We thank Mr Wei-Zhou Yeh at National Health Research Institutes,

We thank Mr. Wei-Zhou Yeh at National Health Research Institutes, Taiwan for technical support. “
“Effective immunization with tetanus toxoid BI2536 (TT) requires a cold chain system to store and transport vaccines at 2–8 °C from manufacturer to beneficiaries. The maintenance of the cold chain ensures quality of all types of vaccines. However, it can be an obstacle to vaccine delivery, especially in resource-poor

countries where cold chain infrastructure and electricity are not always available [1] and [2]. Several studies have shown the feasibility of using specific vaccines under controlled temperature chain (CTC) [3], [4], [5], [6], [7], [8], [9], [10] and [11], where vaccines are maintained outside the standard 2–8 °C recommendation for a defined duration and temperature, depending on the vaccine’s particular heat-stability profile [12]. The possibility of using specific vaccines outside storage recommendations started with the introduction of vaccine vial monitors (VVM) [13] and [14]. A VVM is a small sticker attached to the vaccine vial that contains a time–temperature sensitive square and an outer circle. When the square reaches the color of the circle, it Selleckchem BMN 673 indicates potential degradation and the vial should be discarded [15]. Immunization of women with TT is a central strategy of the Maternal and neonatal tetanus elimination (MNTE) initiative [16]. This initiative aims to achieve the elimination

goal of <1 neonatal tetanus (NT) case per 1000 live births per year in all districts of each country by end 2015. By December 2013, 25 countries [17] had not reached the elimination goal and others may be at risk of increased NT cases if efforts to maintain high TT coverage in women of childbearing age do not continue [16]. One of the pillars of the MNTE initiative is to conduct TT supplementary immunization activities (SIA) targeting women of reproductive age in high-risk areas [16]. Delivering TT vaccine in CTC could remove one of the important barriers to reaching

underserved and marginalized populations considered mostly affected by tetanus.
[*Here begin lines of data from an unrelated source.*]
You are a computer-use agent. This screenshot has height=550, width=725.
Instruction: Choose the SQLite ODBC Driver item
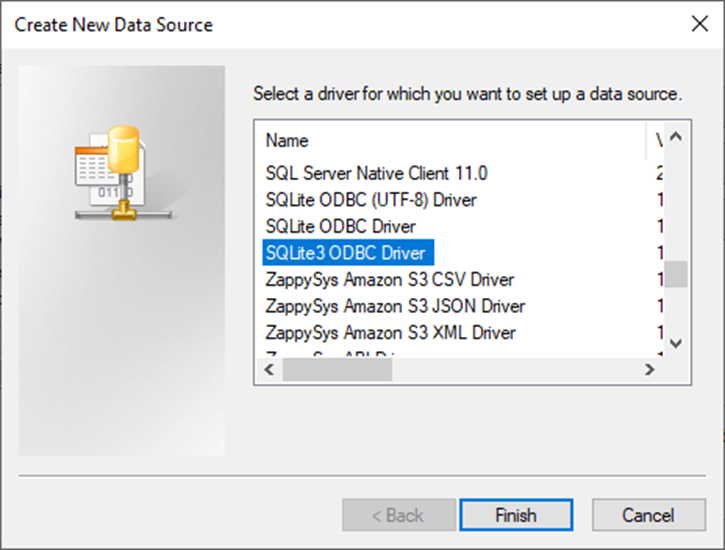(x=340, y=226)
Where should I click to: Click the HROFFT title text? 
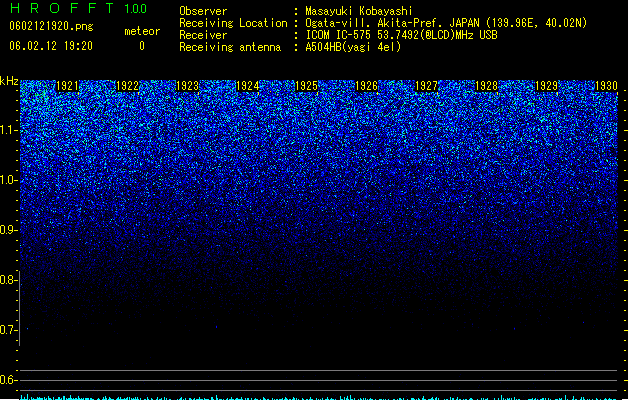pos(62,8)
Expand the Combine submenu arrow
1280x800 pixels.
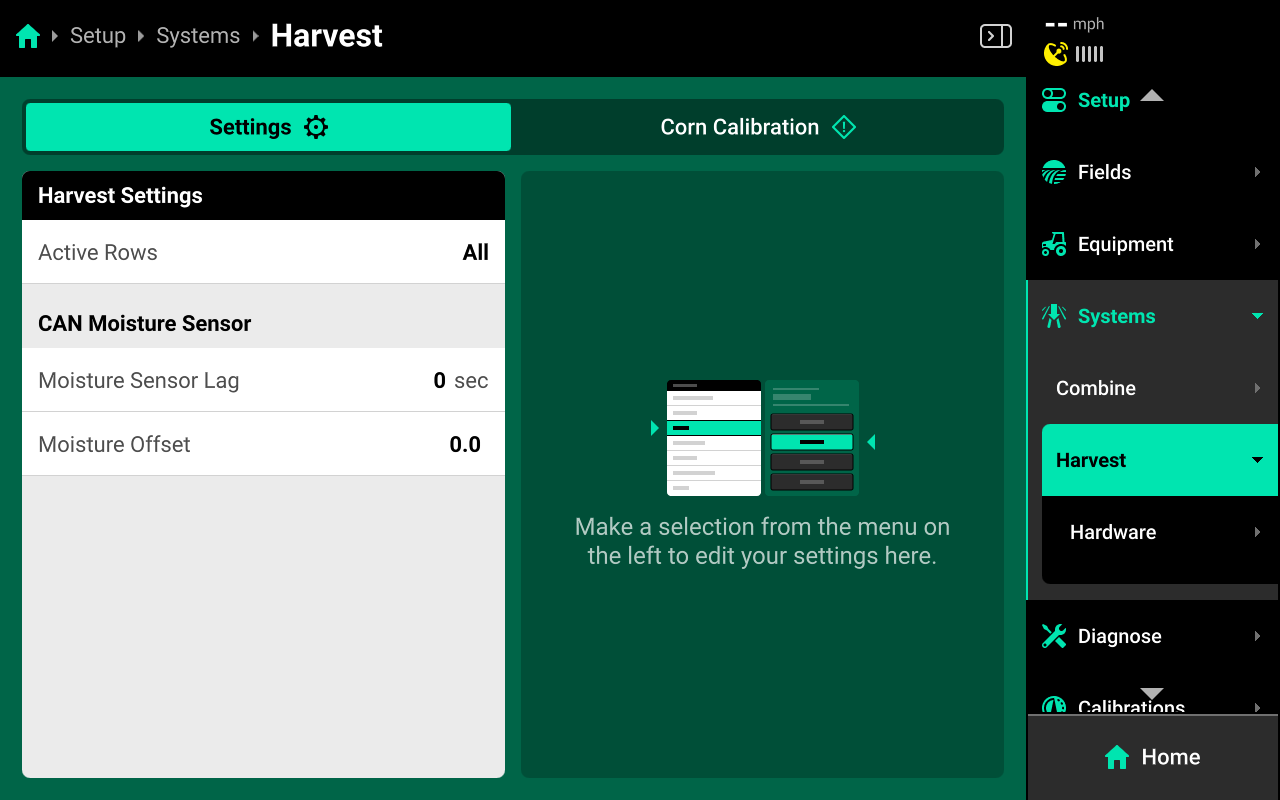(1257, 388)
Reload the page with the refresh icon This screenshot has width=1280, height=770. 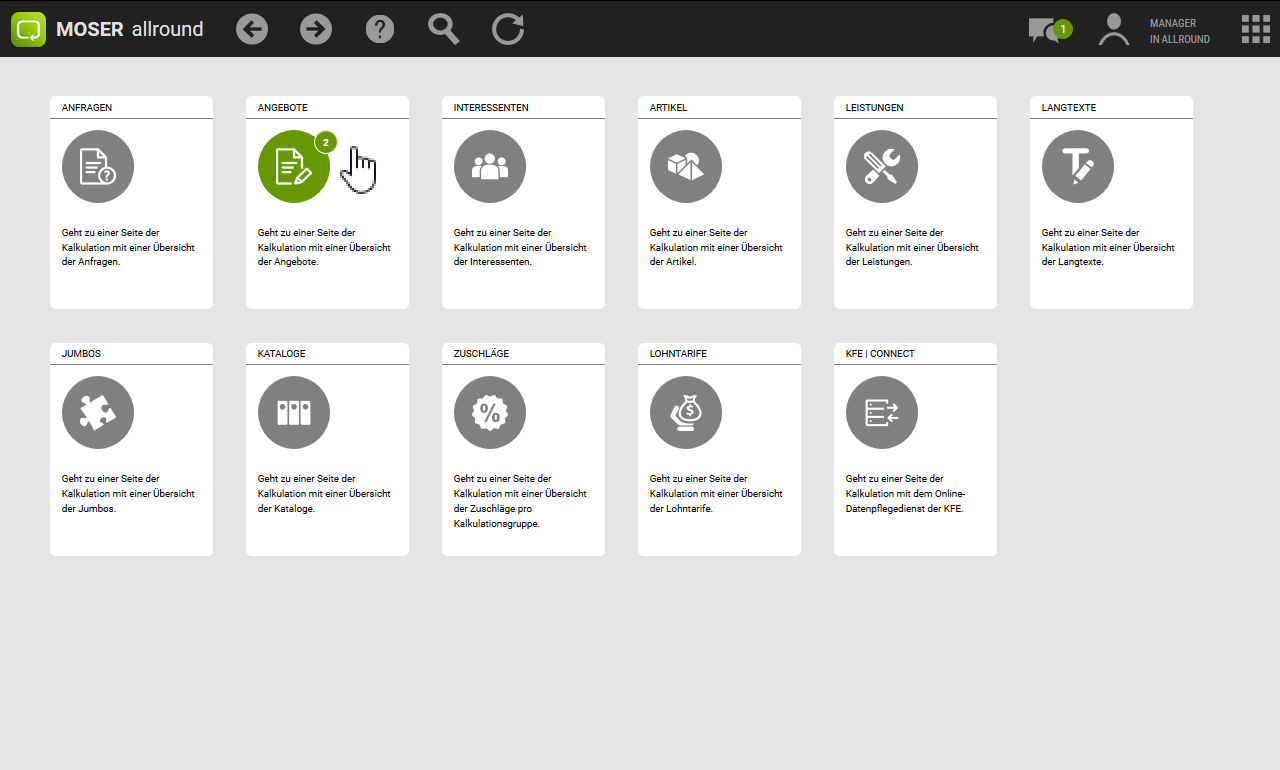pos(508,29)
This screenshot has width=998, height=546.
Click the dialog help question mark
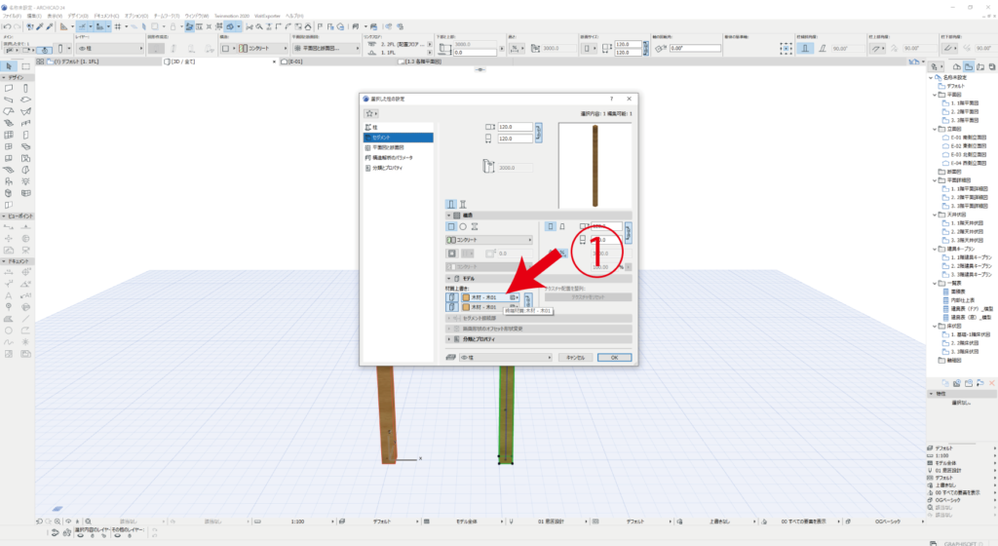coord(611,99)
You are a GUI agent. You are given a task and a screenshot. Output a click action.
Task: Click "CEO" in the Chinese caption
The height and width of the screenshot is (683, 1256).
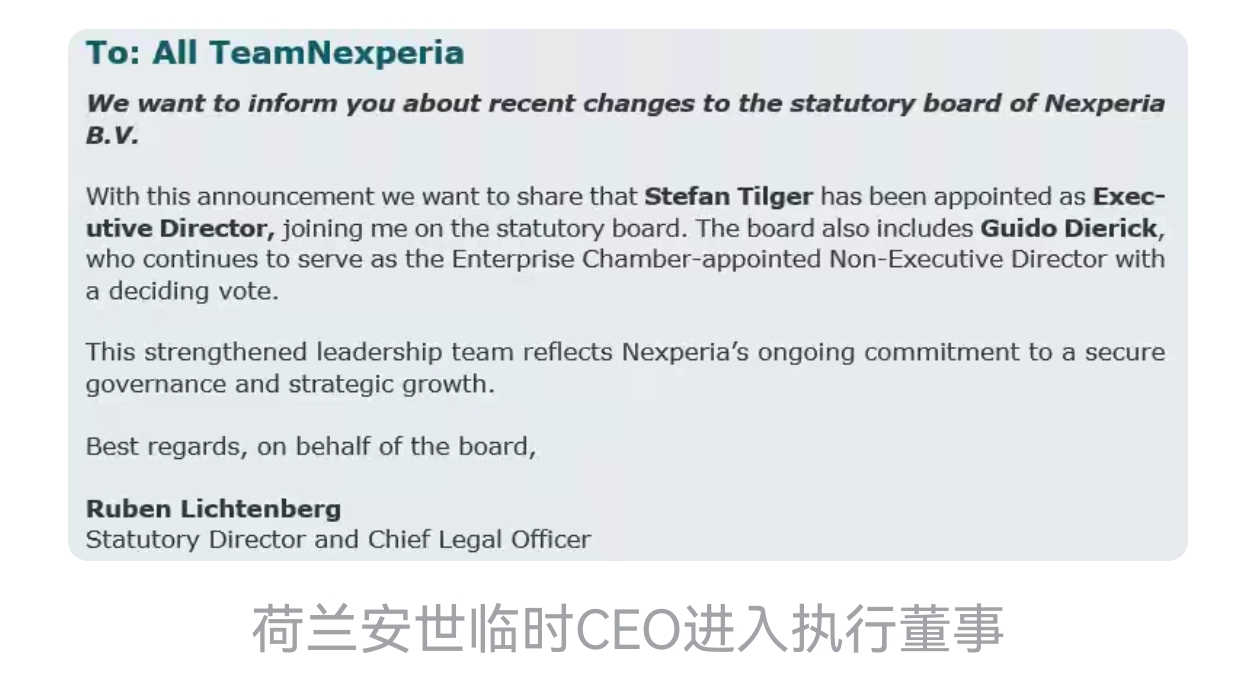pyautogui.click(x=624, y=629)
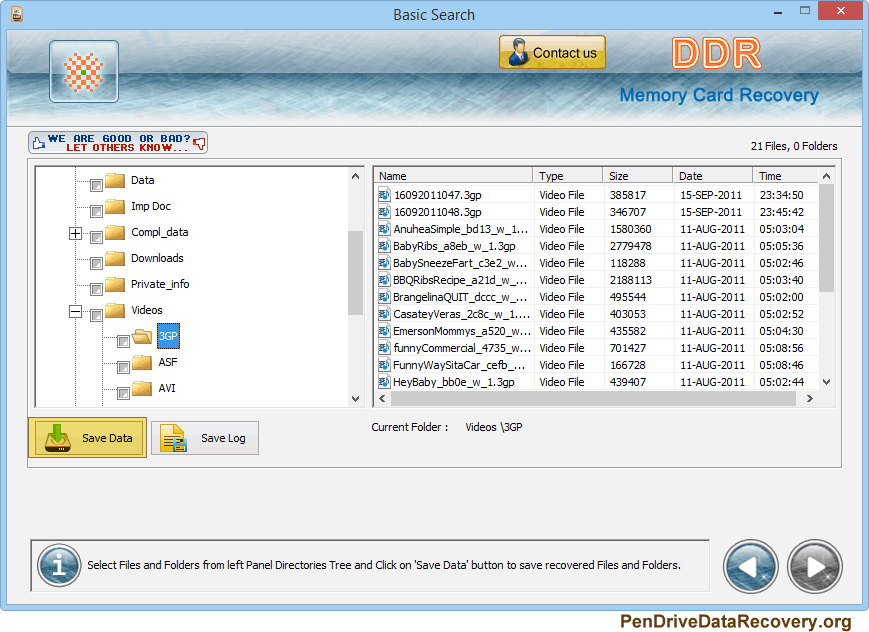Viewport: 869px width, 632px height.
Task: Click the blue back arrow button
Action: [x=750, y=567]
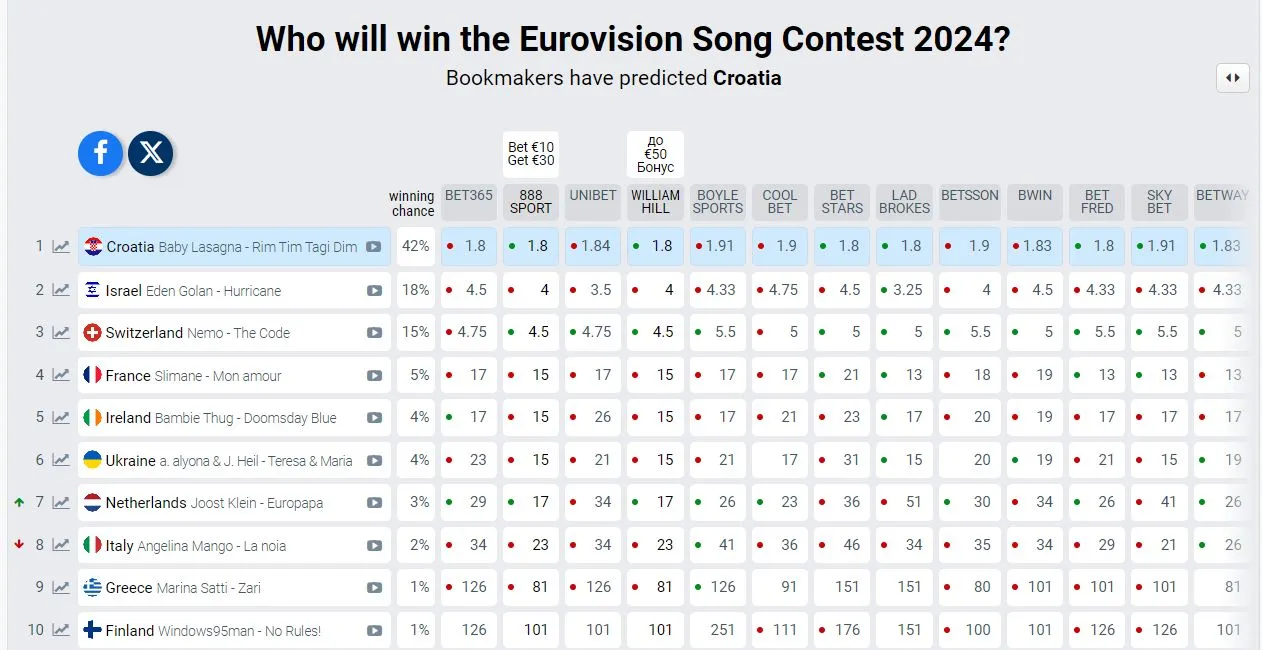Select LADBROKES odds 3.25 for Israel

click(904, 290)
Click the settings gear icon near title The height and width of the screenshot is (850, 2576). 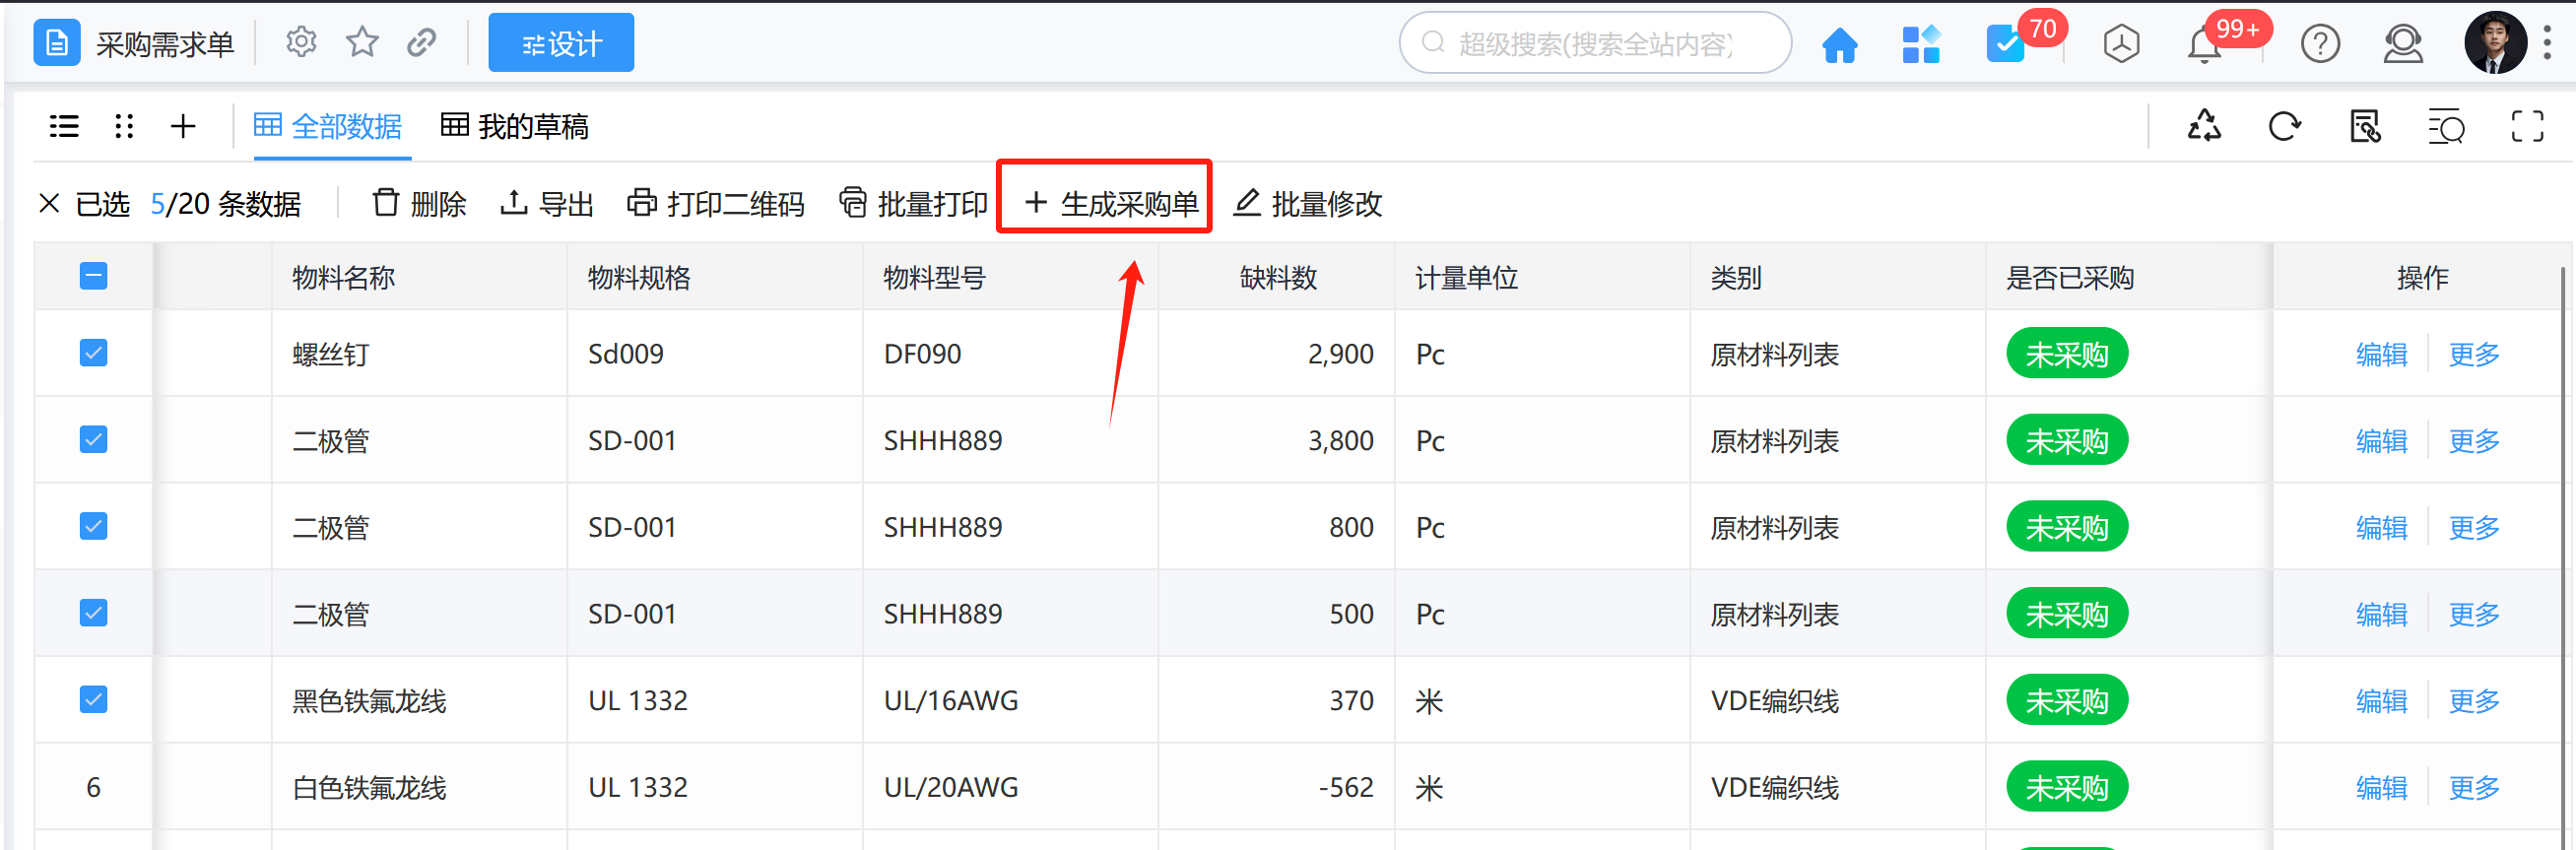pos(301,43)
This study was designed to assess immunological non-inferiority of TT kept in CTC compared to standard cold chain (SCC) when administered to women of childbearing age. and Additionally, the safety of TT kept in CTC was assessed. A non-inferiority design was based on the expectation that CTC would help increase vaccination coverage by facilitating activities. Allocation to CTC or SCC was done at cluster level to avoid potential confusion and administration errors if individual randomization were used, as well as to replicate actual implementation strategies. This study was a cluster randomized, non-inferiority field trial conducted in three health zones of Moïssala district, Chad between December 2012 and March 2013. Clusters, corresponding to a village or group of neighboring villages with an estimated population of 600–800 residents, were identified.